Forced to take hormone pills to enhance her breasts and widen her waistline, Sunita Gowda (name changed) from Yaadgiri in Karnataka is among many small-town girls in her brothel who would, in Bob Dylan’s words, make love just like a woman.

Oestrogen, the female hormone, would be laced with her morning milk and lunch rice along with an occasional shot of the male hormone testosterone, to soup up her desire. Nevermind that it gave her a slightly hoarse voice and a faint flush of facial hair.

Doctors conducting age tests on rescued sex workers in the state say this is the devious new trick being used by pimps to avoid stringent punishment for trafficking in minors — which ranges from seven years to life imprisonment for children (below 16) and seven to 14 years for minors (below 18) as opposed to just three to seven years for trafficking in non-minor girls.

The police are aware of this. “We have been rescuing children in raids,” says S.M. Sayyed, special inspector general of police (protection of atrocities against women). Medical sources confirm officials from the Child Welfare Committee visited chemists in Deonar to check the possible sales of such drugs.

“They didn’t pay, just exploited me. Since I didn’t eat well, they forced me to have milk and mixed was something in it to give me energy,” says Sunita, who twice ran away from a brothel in Bhiwandi before she was finally rescued seven months ago. Another minor rescued from Mumbai told HT she put on five to six kg in two weeks. “They gave me two-three tablets at a time; it made me fat and weak. I found it difficult to climb stairs after a point.”
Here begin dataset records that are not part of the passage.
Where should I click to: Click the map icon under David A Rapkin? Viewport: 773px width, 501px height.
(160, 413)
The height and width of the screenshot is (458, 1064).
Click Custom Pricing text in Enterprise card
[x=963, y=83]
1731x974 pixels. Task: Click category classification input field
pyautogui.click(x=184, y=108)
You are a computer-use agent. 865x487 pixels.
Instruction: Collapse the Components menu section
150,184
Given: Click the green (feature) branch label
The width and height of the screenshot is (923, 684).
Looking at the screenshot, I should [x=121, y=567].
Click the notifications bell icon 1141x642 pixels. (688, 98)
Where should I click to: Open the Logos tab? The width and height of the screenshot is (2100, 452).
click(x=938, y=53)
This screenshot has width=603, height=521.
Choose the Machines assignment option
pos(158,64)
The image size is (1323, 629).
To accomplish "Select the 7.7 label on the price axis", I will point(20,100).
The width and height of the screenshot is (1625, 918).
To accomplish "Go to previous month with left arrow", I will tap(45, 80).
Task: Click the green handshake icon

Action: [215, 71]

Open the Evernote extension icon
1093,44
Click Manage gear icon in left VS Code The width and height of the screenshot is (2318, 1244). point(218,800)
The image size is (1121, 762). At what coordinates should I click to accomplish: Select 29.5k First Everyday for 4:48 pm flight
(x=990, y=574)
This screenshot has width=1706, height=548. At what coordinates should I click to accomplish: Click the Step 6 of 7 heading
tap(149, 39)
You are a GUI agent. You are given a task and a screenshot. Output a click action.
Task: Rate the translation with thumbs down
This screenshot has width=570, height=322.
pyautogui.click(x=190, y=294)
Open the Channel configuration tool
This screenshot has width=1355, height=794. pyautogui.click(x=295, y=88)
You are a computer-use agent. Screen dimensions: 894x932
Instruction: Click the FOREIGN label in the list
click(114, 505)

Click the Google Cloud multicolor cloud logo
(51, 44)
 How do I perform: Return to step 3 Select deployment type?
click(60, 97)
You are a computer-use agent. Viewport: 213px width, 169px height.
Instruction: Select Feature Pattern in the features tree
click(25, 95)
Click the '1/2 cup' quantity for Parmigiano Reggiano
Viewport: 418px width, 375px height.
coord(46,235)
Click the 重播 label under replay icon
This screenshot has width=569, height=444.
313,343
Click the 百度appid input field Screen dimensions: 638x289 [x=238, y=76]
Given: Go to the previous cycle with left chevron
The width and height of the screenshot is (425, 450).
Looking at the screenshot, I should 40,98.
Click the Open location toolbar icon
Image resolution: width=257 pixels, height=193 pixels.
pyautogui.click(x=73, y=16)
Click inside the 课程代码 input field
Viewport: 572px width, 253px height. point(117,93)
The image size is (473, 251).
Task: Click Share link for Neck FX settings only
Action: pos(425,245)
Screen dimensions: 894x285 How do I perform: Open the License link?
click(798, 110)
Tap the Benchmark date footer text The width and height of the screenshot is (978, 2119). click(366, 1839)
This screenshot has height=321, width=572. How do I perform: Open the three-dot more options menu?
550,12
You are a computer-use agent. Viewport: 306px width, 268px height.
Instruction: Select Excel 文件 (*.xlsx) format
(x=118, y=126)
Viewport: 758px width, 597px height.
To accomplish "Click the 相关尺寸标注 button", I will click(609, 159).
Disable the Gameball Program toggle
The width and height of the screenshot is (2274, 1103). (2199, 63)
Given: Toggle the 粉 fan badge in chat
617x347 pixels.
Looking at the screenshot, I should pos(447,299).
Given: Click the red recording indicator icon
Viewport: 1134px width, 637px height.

“Rescued girls complain of irregular growth and developing of masculine characteristics,” says Priti Patkar of the NGO
Prerana.

The biggest problem social groups are facing is establishing the fact that these girls are being injected with such hormones. Dr Anita Thakur, gynaecologist and consultant for Rescue Foundation, says it is difficult to detect hormone levels.

“Rescued girls open up only after a point of time, by which time the effects of the hormones have worn off.”